The text on this page has been created from Hansard archive content, it may contain typographical errors.

Written Answers

Admiralty (Clerical Staff)

asked the First Lord of the Admiralty for what reasons the Admiralty now maintains a clerical staff nearly double what it was before the outbreak of war?

At the Admiralty, as in any other Department or business, the clerical staff is ancillary to the higher staff—professional, technical and administrative—and must be considered in relation to the latter. The increase in the Admiralty clerical staff as compared with 1914 does not bear more than a due proportion to the increase that has been found necessary in the higher staff. The reasons why the Admiralty require a larger staff in all to-day than in 1914 have been explained in great detail on several occasions. Some of the main reasons for the larger Admiralty staff are the following:

  • (1) Largely increased duties, due partly to legislation and Government decisions since 1914, partly to the greater difficulty and complexity of nearly all business since the War, and partly to such post-War developments as the League of Nations, International Conferences, and more frequent Imperial Conferences.
  • (2) The revolution in naval material, due to the necessity for providing both for and against air, submarine and mine warfare; great developments in naval guns, projectiles, torpedoes, radio-telegraphy, electrical and other machinery; the substitution of oil fuel for coal.
  • (3) Owing to the greater complication in the equipment of modern ships, the personnel of the Fleet is more specialized and subdivided, thus rendering the work of administering it more difficult and laborious.
  • (4) Much new work has resulted from numerous changes making for the greater contentment and welfare of the men, and all questions affecting the lower deck and industrial staffs are more closely and sympathetically studied.
  • (5) The naval staff, of which only a bare nucleus existed in 1914, is now more adequately organised.
  • (6) A scientific staff has been added, whose function is to bring scientific research and experiment to bear upon naval problems.
  • (7) Much work formerly done by contractors is now done in Admiralty establishments, e.g., the manufacture of naval cordite and torpedoes, and the production of Admiralty charts.
  • (8) There is a closer scrutiny of proposals for new expenditure, and of all items of cost of existing services, in view of the great need for economy; and up-to-date methods of checking costs, involving the employment of professional accountants and technical costs officers have been introduced.
  • (9) The serious under-staffing existing in almost all Admiralty Departments in 1914 has been to a large extent remedied.
  • District Railway (Unclosed Carriage Doors)
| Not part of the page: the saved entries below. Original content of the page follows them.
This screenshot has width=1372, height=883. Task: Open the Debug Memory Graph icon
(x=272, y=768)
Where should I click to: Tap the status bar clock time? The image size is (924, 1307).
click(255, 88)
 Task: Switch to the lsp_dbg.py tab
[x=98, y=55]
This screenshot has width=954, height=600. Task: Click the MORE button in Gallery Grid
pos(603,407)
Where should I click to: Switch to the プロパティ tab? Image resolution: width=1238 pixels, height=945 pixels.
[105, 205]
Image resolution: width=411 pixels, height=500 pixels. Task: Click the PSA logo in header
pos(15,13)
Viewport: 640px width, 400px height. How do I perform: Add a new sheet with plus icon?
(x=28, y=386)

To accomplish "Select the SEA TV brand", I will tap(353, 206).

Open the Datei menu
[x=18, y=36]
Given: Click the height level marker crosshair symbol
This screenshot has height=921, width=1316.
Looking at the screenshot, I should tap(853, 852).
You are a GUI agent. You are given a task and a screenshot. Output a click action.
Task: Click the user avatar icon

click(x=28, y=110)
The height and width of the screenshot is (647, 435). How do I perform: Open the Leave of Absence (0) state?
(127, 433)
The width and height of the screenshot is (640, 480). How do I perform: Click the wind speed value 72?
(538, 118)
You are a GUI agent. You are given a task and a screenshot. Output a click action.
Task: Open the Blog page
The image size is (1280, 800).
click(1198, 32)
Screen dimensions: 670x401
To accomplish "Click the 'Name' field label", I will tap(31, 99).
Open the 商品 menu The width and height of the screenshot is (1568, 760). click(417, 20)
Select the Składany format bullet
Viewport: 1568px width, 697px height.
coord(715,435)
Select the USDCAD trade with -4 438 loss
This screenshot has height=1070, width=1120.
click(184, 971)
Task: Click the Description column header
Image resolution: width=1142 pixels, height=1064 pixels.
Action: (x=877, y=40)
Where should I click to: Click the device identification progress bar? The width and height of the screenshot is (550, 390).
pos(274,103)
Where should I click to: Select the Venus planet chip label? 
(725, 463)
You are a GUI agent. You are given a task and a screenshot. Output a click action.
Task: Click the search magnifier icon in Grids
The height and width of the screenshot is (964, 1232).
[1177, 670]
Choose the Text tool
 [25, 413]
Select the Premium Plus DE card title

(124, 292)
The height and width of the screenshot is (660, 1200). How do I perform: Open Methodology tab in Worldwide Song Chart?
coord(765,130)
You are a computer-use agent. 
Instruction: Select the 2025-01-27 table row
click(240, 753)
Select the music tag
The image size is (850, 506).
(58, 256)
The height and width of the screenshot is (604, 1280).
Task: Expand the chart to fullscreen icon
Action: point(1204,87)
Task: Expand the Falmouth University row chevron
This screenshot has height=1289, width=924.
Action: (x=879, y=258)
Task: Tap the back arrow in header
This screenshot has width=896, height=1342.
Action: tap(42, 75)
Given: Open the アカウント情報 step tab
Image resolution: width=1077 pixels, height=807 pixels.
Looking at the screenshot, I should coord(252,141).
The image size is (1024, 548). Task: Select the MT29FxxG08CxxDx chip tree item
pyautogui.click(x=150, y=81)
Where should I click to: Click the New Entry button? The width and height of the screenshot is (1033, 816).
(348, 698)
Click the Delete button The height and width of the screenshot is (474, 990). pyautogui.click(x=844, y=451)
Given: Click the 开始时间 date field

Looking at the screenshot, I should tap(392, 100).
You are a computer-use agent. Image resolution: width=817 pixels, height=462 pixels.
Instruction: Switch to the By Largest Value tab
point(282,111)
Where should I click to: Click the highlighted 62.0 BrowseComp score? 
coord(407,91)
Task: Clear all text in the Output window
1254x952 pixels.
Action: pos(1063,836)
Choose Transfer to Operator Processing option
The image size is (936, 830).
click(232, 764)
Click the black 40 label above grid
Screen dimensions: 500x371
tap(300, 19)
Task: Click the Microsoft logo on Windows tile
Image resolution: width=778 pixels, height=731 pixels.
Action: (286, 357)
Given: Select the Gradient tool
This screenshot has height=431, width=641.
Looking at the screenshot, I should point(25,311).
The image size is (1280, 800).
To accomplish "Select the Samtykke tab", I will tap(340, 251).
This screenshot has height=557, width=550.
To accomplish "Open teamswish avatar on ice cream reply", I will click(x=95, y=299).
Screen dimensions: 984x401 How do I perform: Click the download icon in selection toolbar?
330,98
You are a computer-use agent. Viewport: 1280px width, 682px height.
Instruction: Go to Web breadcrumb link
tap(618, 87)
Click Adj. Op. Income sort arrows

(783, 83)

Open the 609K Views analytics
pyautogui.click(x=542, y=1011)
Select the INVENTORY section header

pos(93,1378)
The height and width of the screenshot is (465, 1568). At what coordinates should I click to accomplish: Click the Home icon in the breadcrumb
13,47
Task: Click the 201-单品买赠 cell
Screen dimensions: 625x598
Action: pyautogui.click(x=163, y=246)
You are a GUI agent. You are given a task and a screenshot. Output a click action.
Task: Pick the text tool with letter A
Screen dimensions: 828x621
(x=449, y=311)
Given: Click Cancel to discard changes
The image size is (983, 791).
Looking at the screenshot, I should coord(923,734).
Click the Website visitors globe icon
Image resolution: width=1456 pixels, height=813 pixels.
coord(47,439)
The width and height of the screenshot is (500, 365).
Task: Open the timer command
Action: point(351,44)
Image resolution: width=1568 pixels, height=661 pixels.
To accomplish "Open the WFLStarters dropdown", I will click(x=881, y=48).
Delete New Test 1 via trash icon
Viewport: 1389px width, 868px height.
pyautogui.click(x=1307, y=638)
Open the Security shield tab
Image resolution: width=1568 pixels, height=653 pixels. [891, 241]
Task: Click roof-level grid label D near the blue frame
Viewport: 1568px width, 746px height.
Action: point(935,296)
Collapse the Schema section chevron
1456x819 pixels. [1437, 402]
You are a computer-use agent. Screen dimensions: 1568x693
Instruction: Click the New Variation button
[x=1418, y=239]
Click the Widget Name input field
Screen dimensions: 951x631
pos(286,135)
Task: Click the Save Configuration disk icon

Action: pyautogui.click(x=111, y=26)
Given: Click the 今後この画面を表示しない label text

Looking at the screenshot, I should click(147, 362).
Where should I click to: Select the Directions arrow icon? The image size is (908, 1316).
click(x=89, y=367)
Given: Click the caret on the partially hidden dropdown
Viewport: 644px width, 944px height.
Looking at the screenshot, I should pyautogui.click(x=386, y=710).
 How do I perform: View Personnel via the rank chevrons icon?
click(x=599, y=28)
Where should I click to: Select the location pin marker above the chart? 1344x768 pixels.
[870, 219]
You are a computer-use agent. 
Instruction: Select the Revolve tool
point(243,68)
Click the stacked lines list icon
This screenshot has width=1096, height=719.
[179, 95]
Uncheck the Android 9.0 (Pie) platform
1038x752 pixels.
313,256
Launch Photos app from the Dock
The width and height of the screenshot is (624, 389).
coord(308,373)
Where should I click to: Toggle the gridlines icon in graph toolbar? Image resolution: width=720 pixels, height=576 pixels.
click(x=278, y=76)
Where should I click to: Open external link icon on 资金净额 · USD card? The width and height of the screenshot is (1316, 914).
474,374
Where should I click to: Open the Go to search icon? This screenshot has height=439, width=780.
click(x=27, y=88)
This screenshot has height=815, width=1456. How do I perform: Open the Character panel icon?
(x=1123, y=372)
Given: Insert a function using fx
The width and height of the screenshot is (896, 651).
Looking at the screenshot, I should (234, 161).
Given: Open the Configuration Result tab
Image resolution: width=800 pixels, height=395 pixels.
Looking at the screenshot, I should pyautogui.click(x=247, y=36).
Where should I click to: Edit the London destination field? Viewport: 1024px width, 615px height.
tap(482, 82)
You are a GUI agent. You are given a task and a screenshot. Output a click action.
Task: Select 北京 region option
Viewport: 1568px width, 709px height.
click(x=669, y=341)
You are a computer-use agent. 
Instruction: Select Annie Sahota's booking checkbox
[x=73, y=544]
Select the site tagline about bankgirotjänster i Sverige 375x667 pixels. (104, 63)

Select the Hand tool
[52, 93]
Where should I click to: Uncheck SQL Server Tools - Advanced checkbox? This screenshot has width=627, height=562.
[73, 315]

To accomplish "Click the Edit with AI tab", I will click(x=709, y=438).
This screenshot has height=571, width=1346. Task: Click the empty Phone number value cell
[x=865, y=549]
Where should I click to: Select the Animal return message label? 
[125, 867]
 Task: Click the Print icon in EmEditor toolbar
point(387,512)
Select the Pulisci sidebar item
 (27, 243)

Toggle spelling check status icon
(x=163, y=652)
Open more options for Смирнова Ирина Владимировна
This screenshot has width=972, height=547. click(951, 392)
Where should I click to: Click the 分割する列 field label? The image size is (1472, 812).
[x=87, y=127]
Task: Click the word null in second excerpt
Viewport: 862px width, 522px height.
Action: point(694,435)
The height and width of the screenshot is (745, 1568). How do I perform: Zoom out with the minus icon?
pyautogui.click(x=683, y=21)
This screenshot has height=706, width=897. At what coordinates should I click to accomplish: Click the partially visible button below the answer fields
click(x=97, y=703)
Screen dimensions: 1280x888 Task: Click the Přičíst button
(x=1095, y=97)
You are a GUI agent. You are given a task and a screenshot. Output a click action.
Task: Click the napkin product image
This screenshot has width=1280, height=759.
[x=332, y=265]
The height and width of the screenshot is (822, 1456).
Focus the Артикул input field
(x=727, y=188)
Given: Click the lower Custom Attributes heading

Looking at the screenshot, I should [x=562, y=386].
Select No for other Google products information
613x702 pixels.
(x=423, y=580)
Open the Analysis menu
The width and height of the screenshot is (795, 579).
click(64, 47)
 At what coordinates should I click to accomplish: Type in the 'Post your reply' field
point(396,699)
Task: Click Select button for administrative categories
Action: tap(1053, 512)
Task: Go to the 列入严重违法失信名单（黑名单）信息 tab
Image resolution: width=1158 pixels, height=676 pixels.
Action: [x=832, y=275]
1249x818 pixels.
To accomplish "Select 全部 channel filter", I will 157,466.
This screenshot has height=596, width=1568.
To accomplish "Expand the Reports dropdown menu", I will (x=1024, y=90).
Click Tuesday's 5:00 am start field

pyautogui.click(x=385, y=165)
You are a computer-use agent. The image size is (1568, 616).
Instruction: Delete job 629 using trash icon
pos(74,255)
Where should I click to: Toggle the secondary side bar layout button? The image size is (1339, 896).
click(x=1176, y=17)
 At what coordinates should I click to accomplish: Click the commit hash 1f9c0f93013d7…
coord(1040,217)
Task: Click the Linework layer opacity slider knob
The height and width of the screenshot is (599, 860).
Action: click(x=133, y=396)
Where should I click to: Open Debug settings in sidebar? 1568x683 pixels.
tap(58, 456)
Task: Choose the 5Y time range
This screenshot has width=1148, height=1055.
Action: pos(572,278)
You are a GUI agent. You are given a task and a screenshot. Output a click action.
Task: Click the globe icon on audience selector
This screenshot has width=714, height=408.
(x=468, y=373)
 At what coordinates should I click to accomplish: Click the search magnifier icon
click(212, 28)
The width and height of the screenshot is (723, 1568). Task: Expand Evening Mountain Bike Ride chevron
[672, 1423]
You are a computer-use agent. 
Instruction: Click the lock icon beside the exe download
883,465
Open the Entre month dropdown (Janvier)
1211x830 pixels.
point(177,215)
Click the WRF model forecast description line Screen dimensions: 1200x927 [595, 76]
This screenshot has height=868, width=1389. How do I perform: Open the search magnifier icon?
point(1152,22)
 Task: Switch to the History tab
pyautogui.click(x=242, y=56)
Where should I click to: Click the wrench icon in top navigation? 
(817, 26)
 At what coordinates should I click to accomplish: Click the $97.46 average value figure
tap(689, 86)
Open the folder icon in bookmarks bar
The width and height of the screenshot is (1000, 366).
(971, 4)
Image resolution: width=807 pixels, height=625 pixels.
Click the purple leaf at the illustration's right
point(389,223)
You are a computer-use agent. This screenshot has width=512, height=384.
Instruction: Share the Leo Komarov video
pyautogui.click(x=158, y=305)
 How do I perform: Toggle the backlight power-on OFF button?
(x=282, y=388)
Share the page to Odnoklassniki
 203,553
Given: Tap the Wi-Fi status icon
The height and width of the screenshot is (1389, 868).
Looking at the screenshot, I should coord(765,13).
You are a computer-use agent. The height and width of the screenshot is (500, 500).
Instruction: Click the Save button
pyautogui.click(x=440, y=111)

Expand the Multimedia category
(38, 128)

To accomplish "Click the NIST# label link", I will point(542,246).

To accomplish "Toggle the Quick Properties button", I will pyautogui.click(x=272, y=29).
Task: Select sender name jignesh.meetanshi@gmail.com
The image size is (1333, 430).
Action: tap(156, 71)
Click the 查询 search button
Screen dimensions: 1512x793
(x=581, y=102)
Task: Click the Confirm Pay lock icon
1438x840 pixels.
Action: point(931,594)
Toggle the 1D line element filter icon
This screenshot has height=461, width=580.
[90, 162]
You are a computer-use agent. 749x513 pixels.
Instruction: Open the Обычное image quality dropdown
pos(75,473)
    asked the Minister of Transport if his attention has been directed to the dangerous practice of leaving carriage doors unclosed on the District Railway trains from Hounslow to the City, causing risk to school children and inconvenience to other passengers; and will he be prepared to enforce by law that all electric trains have automatic closing doors?

    I have communicated with the railway company concerned. They are aware that railway carriage doors are occasionally left open as a result, for instance, of the carriages being entered, after the signal to start has been given, by passengers who fail to close the doors. As at present advised, I do not think that it would be practicable to require that all electric trains should be equipped with automatic closing doors.

    Severn River Barrage

    asked the Minister of Transport whether he has now received the report of the committee of the Economic Advisory Council investigating the question of the Severn River Barrage; if not, when he expects to receive it; and what has been the cost hitherto of carrying out these investigations?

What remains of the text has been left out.